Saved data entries
= Beginning of Section =

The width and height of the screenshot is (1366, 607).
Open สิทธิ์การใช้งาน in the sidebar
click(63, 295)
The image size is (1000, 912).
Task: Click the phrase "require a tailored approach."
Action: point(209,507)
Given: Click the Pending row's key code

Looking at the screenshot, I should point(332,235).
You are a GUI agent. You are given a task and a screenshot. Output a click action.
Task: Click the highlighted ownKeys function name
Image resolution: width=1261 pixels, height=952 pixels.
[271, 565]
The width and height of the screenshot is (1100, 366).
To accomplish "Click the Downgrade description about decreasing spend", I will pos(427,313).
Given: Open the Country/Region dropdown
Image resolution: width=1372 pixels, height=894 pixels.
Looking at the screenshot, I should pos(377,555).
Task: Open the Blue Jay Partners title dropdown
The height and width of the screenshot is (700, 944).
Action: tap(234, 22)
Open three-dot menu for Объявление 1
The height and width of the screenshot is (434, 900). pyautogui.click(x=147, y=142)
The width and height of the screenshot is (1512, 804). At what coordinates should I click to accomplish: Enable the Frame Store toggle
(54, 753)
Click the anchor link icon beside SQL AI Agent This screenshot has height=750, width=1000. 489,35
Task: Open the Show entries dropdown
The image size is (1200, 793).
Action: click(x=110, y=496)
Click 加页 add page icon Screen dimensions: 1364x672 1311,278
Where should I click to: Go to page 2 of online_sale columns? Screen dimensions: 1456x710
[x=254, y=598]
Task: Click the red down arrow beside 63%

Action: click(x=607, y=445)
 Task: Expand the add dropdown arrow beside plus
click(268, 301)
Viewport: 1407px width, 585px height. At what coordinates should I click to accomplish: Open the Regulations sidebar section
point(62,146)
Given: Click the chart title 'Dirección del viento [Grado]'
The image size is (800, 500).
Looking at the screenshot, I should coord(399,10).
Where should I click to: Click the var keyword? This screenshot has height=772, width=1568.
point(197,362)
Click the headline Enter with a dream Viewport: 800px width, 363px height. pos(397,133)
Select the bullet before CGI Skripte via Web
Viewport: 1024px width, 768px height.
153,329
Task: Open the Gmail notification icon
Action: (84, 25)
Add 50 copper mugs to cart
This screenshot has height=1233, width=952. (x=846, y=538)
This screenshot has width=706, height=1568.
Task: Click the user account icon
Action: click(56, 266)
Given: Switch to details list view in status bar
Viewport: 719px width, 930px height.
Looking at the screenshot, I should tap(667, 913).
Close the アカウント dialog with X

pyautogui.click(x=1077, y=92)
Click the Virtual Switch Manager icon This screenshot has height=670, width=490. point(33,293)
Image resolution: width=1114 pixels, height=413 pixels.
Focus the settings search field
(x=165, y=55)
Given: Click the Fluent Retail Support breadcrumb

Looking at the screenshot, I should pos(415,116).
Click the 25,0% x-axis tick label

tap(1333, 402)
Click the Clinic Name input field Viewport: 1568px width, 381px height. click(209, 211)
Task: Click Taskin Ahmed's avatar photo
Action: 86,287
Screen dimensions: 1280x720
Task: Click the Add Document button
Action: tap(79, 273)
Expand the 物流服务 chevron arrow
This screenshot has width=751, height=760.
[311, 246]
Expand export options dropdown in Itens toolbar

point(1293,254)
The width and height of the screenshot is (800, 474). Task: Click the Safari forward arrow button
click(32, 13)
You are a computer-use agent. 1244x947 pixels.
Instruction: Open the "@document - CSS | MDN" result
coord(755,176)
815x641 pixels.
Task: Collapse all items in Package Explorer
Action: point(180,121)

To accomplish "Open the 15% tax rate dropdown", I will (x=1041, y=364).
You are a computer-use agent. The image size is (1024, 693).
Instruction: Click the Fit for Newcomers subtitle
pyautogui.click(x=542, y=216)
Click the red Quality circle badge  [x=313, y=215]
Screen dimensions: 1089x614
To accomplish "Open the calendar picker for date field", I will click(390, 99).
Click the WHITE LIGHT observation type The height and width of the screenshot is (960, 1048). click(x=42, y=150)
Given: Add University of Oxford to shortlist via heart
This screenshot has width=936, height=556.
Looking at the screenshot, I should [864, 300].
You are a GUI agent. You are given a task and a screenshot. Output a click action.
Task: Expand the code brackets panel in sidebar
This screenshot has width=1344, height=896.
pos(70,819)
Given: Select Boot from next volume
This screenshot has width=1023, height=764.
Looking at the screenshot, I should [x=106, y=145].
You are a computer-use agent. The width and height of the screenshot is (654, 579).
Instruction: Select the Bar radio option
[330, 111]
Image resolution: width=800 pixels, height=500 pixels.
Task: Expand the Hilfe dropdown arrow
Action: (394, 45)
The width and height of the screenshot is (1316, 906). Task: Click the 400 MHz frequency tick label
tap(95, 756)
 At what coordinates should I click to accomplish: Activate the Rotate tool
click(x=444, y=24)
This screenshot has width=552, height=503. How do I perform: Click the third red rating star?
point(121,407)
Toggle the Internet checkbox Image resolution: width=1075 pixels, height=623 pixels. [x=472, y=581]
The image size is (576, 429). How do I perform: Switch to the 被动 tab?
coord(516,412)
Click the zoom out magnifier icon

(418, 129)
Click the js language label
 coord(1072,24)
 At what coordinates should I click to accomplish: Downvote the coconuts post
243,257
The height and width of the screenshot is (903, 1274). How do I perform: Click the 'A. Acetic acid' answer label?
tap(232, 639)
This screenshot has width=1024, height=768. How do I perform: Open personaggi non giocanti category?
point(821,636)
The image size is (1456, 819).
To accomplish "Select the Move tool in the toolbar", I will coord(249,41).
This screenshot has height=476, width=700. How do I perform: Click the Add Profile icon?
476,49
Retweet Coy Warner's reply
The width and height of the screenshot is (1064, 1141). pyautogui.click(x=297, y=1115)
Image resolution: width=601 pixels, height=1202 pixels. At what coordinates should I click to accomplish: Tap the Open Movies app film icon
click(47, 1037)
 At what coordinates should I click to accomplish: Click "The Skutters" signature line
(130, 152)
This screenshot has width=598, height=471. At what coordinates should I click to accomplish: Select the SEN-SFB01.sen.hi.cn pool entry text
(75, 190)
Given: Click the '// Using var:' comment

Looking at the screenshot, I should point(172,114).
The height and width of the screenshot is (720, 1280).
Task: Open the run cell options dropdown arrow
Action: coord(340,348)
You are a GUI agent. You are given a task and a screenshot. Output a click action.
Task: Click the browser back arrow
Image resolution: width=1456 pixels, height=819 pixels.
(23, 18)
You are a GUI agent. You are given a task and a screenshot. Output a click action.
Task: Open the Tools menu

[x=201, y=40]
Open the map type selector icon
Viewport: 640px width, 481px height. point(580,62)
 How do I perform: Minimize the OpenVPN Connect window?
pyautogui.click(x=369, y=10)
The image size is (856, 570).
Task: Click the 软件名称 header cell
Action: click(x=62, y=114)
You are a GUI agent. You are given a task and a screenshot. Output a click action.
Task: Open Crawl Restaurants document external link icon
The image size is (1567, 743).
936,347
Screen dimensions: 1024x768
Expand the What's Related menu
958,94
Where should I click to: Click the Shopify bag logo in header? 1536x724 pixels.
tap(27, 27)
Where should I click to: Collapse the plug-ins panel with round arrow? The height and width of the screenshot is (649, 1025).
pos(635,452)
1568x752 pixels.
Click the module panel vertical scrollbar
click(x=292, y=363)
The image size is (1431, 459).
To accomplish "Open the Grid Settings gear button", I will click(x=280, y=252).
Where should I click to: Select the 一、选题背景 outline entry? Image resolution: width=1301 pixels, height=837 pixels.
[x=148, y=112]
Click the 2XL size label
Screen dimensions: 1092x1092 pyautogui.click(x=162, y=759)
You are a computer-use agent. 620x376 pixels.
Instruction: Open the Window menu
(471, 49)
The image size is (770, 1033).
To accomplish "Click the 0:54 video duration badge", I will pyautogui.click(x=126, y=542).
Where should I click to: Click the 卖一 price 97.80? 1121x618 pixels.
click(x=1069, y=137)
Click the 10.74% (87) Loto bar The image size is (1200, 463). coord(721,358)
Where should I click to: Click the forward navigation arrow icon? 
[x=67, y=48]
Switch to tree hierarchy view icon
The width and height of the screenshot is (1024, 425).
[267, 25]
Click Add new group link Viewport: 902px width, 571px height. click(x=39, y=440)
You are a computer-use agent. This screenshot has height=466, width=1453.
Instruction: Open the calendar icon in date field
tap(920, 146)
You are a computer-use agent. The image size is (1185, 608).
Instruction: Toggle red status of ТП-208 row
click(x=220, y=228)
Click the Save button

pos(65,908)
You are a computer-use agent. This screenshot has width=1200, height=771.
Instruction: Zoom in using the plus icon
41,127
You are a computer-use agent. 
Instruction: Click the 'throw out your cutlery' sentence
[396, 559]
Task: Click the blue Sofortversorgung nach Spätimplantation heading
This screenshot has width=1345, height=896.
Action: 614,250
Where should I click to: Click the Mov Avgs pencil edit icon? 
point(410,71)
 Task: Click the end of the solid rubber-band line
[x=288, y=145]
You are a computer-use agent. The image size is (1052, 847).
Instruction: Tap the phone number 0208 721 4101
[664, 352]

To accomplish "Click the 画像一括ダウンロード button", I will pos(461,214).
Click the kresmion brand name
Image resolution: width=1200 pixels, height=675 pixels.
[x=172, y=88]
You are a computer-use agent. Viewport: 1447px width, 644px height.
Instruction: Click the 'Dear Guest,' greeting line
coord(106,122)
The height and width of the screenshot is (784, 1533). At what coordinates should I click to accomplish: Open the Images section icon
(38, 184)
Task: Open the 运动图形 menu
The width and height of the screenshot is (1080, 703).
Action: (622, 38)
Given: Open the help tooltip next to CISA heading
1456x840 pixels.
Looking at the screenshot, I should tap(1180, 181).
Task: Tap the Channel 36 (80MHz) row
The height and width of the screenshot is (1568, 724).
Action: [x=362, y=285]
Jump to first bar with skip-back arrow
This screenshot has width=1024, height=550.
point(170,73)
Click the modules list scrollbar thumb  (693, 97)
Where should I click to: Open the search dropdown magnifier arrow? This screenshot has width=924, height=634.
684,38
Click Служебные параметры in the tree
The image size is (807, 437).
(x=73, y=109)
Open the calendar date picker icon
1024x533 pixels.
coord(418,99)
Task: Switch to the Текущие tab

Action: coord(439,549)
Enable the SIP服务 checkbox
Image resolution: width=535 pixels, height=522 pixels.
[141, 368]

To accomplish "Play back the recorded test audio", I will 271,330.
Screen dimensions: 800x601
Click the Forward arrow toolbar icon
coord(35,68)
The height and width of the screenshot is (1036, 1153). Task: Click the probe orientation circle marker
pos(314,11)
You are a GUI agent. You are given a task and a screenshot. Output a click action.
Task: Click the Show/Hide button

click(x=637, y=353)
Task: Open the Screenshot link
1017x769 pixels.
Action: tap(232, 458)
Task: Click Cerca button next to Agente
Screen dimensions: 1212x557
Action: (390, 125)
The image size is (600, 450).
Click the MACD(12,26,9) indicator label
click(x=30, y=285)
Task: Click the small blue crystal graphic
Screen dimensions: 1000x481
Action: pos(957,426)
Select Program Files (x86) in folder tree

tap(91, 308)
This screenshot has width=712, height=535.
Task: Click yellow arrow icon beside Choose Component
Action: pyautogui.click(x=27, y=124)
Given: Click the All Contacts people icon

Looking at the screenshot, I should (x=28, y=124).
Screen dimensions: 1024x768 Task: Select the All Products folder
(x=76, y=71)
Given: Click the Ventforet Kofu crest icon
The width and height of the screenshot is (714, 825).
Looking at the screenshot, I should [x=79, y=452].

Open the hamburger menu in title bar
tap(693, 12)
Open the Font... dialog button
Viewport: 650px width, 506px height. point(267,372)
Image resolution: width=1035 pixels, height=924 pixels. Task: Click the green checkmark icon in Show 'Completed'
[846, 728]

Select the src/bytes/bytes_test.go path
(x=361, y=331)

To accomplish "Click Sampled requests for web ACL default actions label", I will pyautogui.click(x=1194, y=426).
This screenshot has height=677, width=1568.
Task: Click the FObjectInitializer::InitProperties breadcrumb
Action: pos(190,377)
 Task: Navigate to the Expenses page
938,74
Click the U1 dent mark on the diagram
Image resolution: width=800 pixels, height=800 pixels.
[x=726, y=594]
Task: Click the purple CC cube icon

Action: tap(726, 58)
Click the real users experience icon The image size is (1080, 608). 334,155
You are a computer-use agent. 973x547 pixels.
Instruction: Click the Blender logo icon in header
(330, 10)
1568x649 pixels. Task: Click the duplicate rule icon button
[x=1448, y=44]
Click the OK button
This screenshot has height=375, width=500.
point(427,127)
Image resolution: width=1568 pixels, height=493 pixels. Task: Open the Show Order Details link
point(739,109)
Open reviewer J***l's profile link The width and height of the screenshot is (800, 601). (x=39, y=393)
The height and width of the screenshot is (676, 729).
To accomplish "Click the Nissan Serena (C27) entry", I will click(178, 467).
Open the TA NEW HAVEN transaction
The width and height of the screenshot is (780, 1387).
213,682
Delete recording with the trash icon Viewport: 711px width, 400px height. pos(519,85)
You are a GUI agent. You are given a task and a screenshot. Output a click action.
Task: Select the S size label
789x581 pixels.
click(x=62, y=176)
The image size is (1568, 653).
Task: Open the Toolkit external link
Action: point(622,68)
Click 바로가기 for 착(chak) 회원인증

= End of Section =

*Task details*
What do the lines above say from the one containing "Where should I click to: Click the 卖一" down to the one containing "Task: Click the blue"? Return them exactly, both end lines included, and only them.

*Worked solution*
Where should I click to: Click the 卖一 price 97.80? 1121x618 pixels.
click(x=1069, y=137)
Click the 10.74% (87) Loto bar The image size is (1200, 463). coord(721,358)
Where should I click to: Click the forward navigation arrow icon? 
[x=67, y=48]
Switch to tree hierarchy view icon
The width and height of the screenshot is (1024, 425).
[267, 25]
Click Add new group link Viewport: 902px width, 571px height. click(x=39, y=440)
You are a computer-use agent. This screenshot has height=466, width=1453.
Instruction: Open the calendar icon in date field
tap(920, 146)
You are a computer-use agent. The image size is (1185, 608).
Instruction: Toggle red status of ТП-208 row
click(x=220, y=228)
Click the Save button

pos(65,908)
You are a computer-use agent. This screenshot has width=1200, height=771.
Instruction: Zoom in using the plus icon
41,127
You are a computer-use agent. 
Instruction: Click the 'throw out your cutlery' sentence
[396, 559]
Task: Click the blue Sofortversorgung nach Spätimplantation heading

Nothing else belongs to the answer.